De telles atteintes à la sécurité informatique sont de plus en plus fréquentes. Si ce phénomène soulève de vives inquiétudes, la perspective d’une attaque similaire contre les bases de données gouvernementales effraie bien davantage.

Le groupe hôtelier Marriott emploie déjà certains des experts les plus réputés dans le monde en matière de gestion des données et de cybersécurité. Uniquement au Canada, il est loin d’être certain que ce soit le cas de chacune des agences municipales, provinciales et fédérales qui recueillent les données d’un grand nombre de citoyens.

Définition de la chaîne de blocs

Une chaîne de blocs enregistre tous les échanges entre les participants d’un réseau sur une liste où chaque transaction, dotée d’une signature cryptée, est irrévocable. Horodatée, chaque inscription renvoie aux transactions précédentes. Quiconque en détient les droits d’accès peut examiner n’importe quelle transaction, à n’importe quel moment, pour un participant donné. La chaîne de blocs constitue une des manières de structurer les données selon le principe des registres distribués.

Un défi à la fois technique et culturel 

Paradoxalement, la gestion en silo des données au sein d’une multitude d’organismes gouvernementaux fait en sorte que nos rapports avec l’État se complexifient. Elle requiert que nous ayons recours à des noms d’utilisateur différents sur diverses plateformes et que nous utilisions des codes d’accès variés. On peut donc dire que l’information est « multicentralisée »; cependant, tous les maillons de cette chaîne n’ont certainement pas pris les mêmes mesures pour sécuriser les données que leur ont confiées les citoyens, qui se retrouvent face à une fonction publique morcelée. Résultat ? La qualité de l’« expérience citoyen » varie grandement d’une agence gouvernementale à une autre.

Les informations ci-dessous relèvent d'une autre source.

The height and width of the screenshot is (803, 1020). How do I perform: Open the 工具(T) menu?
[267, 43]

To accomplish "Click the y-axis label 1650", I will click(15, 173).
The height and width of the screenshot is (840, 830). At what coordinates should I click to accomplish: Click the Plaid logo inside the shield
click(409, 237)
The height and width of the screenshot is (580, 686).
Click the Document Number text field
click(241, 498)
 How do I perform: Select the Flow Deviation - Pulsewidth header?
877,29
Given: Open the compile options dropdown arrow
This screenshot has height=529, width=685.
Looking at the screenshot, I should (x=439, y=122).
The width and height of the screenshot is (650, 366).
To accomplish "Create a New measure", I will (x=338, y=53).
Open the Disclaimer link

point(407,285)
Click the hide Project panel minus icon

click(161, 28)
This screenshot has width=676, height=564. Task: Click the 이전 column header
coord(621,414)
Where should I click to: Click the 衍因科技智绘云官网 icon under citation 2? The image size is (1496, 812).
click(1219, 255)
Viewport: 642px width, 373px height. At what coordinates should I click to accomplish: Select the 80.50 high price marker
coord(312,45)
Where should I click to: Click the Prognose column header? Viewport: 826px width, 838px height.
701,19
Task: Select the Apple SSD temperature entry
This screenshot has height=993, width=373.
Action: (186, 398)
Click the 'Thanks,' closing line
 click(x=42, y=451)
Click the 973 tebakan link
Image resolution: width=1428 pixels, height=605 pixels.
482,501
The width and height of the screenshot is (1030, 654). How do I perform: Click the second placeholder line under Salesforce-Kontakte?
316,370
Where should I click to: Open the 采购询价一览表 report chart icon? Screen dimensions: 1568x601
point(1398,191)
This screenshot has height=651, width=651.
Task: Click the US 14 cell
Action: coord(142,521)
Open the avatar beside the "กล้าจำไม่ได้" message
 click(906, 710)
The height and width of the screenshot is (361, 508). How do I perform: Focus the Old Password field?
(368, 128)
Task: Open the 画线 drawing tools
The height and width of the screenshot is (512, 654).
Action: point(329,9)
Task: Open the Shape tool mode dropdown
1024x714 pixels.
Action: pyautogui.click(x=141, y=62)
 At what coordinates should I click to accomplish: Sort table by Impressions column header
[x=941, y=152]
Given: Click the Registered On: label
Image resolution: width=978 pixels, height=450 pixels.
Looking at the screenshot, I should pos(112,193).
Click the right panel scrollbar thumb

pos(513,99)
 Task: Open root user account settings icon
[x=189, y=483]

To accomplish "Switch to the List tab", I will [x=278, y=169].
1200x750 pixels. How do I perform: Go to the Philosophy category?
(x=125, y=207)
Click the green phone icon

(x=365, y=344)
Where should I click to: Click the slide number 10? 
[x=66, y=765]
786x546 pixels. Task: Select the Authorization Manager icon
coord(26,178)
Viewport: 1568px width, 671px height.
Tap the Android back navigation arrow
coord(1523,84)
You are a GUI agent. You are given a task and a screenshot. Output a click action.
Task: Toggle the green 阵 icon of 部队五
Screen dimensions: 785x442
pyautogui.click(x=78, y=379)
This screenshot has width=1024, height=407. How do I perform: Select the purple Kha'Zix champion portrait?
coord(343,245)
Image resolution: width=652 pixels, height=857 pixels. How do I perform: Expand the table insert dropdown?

Dans plusieurs pays occidentaux, certains fonctionnaires dévoués et visionnaires ont commencé à s’intéresser à une innovation relativement récente : la chaîne de blocs. Parmi ses nombreux avantages, cette technologie réduit surtout le risque d’existence d’un maillon faible en distribuant un registre (ou banque) de données encrypté qui en renforce la sécurité.

La chaîne de blocs pourrait contribuer à la transformation des organismes publics contemporains grâce à une approche à trois volets. Tout d’abord, cette technologie est décentralisée : plutôt que d’être contrôlé par un seul organe central, le registre de données est authentifié par un ensemble d’organismes. Ensuite, elle est transparente, toutes les parties disposant d’un même droit d’accès au registre. Enfin, le registre est immuable, dans la mesure où il est théoriquement impossible de modifier les données qui s’y trouvent.

Cette approche constitue un grand défi pour les organisations gouvernementales, puisqu’elle suppose qu’on envisage et conçoive la fonction publique non plus comme l’articulation d’un organigramme pyramidal mais comme le produit d’un ensemble d’organismes publics partageant un registre de données commun.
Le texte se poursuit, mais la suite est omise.